▶ [Exercise description] In the entries that follow, the line with "You are a computer-use agent. The height" opens the range and the line with "Given: Click the speech-bubble" closes it; repeat that range exactly, both lines included.

(Stored records)
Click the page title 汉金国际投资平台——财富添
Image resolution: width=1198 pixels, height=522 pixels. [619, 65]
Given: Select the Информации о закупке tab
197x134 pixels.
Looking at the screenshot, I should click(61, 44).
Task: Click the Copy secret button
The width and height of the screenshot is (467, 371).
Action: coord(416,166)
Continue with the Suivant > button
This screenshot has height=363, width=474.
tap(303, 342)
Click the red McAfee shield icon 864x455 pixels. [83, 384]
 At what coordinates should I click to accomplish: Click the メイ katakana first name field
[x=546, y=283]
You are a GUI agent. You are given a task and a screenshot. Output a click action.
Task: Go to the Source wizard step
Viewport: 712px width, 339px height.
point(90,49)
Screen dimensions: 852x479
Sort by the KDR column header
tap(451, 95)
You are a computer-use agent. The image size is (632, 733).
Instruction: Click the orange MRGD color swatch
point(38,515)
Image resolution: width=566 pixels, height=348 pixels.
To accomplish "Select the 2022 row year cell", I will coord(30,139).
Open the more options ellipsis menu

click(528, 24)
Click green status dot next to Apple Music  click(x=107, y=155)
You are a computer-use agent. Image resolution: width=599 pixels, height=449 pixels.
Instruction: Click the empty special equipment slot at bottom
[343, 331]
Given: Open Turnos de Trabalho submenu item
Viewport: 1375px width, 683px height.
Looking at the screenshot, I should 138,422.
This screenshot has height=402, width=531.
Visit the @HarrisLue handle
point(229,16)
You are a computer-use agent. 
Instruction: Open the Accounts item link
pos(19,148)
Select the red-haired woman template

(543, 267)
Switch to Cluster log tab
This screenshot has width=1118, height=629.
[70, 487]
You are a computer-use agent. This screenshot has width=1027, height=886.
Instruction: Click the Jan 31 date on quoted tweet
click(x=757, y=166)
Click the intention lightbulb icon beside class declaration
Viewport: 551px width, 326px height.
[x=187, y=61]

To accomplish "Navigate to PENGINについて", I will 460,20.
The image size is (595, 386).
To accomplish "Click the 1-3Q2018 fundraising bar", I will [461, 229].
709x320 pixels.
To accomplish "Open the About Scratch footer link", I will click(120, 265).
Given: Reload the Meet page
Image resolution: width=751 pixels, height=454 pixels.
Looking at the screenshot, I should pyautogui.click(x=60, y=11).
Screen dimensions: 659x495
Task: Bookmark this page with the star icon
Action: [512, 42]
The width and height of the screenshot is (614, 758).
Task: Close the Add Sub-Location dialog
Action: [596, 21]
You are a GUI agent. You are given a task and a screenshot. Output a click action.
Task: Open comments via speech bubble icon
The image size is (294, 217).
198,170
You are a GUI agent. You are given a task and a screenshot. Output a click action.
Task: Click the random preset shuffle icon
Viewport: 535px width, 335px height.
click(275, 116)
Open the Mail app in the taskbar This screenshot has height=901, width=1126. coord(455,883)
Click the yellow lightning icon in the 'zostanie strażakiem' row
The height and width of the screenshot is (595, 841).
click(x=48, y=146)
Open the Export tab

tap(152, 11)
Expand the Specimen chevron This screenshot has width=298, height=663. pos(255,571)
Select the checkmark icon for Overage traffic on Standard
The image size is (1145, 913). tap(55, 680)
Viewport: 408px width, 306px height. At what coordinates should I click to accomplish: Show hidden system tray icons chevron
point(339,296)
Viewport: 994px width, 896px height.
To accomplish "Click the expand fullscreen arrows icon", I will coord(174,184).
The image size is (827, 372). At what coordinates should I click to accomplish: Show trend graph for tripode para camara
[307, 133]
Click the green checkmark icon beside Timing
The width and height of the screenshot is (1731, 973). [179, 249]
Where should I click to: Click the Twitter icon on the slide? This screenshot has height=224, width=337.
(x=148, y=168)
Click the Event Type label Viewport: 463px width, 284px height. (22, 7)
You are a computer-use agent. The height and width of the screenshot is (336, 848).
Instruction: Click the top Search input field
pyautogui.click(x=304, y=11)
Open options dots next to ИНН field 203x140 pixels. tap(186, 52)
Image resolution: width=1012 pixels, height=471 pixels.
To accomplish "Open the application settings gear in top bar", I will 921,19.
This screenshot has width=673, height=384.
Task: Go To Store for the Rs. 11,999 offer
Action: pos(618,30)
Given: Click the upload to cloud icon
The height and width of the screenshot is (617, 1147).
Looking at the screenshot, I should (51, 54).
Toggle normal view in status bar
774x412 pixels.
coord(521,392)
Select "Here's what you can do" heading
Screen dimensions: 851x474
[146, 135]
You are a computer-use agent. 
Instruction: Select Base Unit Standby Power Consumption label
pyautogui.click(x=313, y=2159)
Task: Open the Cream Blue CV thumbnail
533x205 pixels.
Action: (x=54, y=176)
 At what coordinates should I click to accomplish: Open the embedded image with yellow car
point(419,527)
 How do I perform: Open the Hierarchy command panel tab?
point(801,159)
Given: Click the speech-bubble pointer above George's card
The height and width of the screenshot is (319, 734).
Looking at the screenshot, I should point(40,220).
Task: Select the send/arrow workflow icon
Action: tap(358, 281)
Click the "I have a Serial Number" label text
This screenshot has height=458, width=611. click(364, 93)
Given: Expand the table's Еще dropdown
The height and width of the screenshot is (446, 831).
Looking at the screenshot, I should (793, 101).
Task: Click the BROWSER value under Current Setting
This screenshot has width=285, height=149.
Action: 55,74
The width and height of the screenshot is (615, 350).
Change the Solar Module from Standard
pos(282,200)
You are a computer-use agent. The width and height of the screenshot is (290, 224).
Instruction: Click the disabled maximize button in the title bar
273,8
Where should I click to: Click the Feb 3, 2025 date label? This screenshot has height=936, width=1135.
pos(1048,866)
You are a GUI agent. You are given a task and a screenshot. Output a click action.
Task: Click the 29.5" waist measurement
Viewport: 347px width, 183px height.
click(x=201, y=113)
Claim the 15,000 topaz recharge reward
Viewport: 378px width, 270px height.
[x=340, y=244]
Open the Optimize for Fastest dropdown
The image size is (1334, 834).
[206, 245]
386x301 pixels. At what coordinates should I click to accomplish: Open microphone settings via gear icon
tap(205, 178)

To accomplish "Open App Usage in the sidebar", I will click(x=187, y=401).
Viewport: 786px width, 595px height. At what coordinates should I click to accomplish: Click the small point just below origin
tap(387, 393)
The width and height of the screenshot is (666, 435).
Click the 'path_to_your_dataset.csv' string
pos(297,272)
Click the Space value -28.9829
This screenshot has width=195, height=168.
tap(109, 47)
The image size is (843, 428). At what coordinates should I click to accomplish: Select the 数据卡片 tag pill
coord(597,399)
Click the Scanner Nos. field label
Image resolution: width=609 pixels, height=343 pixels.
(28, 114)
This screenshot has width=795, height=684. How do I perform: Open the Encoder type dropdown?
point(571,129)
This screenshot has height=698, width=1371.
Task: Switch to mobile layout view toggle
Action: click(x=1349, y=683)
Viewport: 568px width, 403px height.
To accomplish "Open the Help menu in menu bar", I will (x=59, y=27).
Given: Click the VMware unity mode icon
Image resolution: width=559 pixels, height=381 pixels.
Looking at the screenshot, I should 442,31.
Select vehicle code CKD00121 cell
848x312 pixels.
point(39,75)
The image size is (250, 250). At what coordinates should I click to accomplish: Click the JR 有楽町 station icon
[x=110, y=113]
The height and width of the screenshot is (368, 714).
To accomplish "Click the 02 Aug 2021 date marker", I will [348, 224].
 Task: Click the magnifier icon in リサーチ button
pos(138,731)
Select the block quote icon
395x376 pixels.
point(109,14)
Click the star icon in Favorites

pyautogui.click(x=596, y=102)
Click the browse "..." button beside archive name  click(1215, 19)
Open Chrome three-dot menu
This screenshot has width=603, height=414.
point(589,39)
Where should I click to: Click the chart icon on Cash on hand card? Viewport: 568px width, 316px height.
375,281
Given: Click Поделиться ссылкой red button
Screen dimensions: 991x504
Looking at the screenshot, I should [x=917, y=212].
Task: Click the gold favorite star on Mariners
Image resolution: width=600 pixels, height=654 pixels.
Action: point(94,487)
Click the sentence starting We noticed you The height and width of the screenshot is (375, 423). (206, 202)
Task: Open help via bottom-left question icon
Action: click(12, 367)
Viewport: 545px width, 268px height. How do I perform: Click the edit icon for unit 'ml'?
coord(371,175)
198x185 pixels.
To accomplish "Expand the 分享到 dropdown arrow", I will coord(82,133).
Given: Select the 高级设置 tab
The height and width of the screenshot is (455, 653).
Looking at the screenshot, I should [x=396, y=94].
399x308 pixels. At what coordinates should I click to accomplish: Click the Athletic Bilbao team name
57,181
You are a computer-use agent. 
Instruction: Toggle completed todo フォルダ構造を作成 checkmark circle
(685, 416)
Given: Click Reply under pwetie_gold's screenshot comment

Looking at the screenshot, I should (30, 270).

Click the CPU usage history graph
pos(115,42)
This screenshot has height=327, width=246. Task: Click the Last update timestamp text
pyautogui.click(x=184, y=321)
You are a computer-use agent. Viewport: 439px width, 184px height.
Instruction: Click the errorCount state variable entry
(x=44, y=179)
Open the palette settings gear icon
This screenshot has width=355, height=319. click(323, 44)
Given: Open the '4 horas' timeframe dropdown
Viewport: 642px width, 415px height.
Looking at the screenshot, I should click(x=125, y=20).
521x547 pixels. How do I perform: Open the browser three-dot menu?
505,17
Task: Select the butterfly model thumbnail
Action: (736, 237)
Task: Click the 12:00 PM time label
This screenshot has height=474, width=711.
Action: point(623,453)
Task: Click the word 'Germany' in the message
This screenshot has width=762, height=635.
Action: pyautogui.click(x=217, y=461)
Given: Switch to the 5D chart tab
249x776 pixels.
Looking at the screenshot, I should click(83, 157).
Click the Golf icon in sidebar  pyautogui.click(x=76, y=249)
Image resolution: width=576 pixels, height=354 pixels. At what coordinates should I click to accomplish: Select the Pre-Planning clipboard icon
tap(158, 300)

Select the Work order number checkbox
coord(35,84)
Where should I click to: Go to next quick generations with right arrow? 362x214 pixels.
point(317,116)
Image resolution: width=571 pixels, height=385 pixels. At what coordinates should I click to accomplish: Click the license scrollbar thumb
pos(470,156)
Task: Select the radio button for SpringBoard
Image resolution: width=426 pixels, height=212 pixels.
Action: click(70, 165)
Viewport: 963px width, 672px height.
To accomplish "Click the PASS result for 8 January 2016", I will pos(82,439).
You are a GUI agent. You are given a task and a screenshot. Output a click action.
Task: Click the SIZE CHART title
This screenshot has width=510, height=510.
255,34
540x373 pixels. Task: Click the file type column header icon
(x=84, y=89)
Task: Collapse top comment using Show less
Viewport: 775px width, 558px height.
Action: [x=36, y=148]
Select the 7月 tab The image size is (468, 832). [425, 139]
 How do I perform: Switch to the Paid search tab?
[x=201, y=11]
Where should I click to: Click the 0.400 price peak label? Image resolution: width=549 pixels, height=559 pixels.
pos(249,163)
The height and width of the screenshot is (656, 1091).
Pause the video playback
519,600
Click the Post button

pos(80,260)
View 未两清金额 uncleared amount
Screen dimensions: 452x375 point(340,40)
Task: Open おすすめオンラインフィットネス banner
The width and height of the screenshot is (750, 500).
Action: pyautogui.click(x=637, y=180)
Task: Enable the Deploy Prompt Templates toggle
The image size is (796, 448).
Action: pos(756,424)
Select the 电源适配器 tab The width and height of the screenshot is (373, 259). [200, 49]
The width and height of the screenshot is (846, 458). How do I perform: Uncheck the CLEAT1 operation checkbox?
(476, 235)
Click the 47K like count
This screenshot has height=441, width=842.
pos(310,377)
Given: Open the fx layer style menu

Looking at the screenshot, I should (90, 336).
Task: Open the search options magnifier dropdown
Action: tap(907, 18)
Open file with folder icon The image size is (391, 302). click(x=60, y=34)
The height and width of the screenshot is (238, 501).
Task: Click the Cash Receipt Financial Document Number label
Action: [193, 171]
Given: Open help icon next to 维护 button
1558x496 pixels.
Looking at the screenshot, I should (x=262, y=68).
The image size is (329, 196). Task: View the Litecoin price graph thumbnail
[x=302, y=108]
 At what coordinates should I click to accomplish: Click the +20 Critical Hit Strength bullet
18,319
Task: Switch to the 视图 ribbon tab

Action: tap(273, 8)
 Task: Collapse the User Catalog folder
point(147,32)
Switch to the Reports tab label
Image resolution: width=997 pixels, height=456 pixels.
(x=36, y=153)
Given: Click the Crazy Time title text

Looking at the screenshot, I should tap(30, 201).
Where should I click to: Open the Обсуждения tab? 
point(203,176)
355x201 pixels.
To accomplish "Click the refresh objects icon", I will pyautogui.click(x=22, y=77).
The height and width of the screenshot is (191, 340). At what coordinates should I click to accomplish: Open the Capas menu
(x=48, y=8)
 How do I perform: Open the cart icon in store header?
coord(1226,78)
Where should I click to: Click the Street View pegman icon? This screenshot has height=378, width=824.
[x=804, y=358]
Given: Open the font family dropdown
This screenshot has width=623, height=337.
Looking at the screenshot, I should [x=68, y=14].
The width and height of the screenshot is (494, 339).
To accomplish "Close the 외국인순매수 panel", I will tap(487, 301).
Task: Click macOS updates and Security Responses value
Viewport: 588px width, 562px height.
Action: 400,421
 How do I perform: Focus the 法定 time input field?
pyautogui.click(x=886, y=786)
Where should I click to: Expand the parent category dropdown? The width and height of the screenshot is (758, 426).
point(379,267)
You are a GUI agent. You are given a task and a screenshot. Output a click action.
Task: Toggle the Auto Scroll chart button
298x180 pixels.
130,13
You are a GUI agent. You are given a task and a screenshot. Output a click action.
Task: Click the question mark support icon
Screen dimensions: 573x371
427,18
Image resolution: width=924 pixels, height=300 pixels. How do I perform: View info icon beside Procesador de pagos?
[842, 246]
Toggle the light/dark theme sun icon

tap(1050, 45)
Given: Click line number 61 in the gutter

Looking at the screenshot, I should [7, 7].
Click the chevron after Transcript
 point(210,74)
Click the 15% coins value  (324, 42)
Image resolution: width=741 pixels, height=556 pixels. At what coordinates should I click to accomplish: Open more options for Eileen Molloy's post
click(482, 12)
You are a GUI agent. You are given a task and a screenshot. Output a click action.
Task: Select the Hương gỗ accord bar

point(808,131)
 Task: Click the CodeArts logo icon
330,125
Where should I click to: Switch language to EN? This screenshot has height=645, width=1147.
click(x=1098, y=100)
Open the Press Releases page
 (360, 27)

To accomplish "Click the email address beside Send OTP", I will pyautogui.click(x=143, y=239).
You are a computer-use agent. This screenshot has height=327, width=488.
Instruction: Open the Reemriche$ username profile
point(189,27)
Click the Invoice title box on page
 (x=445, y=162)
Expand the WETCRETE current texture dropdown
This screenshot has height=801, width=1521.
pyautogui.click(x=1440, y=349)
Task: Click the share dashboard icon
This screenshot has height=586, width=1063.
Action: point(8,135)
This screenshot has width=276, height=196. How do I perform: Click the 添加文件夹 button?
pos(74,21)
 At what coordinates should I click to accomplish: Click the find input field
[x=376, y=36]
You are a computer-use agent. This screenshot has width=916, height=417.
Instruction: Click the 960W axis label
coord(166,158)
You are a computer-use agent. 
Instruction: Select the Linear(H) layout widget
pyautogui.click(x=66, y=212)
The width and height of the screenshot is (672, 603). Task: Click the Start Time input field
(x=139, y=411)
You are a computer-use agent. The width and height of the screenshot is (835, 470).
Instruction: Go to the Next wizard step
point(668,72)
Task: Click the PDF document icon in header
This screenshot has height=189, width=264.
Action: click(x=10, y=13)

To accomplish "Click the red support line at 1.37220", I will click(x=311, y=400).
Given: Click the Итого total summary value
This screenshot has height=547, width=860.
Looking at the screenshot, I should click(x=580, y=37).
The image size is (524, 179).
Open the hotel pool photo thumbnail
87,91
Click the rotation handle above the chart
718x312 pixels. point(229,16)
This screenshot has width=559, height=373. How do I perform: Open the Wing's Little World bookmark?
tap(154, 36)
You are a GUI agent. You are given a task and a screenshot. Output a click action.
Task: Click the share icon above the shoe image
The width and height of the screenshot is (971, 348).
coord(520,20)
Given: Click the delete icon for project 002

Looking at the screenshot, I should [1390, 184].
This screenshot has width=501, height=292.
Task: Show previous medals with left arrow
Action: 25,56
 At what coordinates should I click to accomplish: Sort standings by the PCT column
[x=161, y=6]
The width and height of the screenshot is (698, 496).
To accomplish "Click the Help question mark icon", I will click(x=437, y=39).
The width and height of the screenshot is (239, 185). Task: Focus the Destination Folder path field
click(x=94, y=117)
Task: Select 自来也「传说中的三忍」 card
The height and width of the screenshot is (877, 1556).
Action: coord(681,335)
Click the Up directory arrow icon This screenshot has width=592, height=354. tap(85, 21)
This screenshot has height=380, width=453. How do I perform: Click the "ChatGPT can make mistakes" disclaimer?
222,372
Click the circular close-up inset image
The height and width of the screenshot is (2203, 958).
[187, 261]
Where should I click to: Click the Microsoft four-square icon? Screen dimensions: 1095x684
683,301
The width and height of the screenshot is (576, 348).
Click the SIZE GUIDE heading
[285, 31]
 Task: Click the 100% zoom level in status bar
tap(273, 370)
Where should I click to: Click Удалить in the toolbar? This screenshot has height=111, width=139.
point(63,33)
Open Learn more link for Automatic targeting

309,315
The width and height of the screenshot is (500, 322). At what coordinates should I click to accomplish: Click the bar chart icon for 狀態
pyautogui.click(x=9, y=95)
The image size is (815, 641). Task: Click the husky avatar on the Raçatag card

▶ [Answer to this problem]
You are a computer-use agent. The height and width of the screenshot is (336, 848).
Instruction: Click the top Search input field
pyautogui.click(x=304, y=11)
Open options dots next to ИНН field 203x140 pixels. tap(186, 52)
Image resolution: width=1012 pixels, height=471 pixels.
To accomplish "Open the application settings gear in top bar", I will 921,19.
This screenshot has width=673, height=384.
Task: Go To Store for the Rs. 11,999 offer
Action: pos(618,30)
Given: Click the upload to cloud icon
The height and width of the screenshot is (617, 1147).
Looking at the screenshot, I should (51, 54).
Toggle normal view in status bar
774x412 pixels.
coord(521,392)
Select "Here's what you can do" heading
Screen dimensions: 851x474
[146, 135]
You are a computer-use agent. 
Instruction: Select Base Unit Standby Power Consumption label
pyautogui.click(x=313, y=2159)
Task: Open the Cream Blue CV thumbnail
533x205 pixels.
Action: (x=54, y=176)
 At what coordinates should I click to accomplish: Open the embedded image with yellow car
point(419,527)
 How do I perform: Open the Hierarchy command panel tab?
point(801,159)
Given: Click the speech-bubble pointer above George's card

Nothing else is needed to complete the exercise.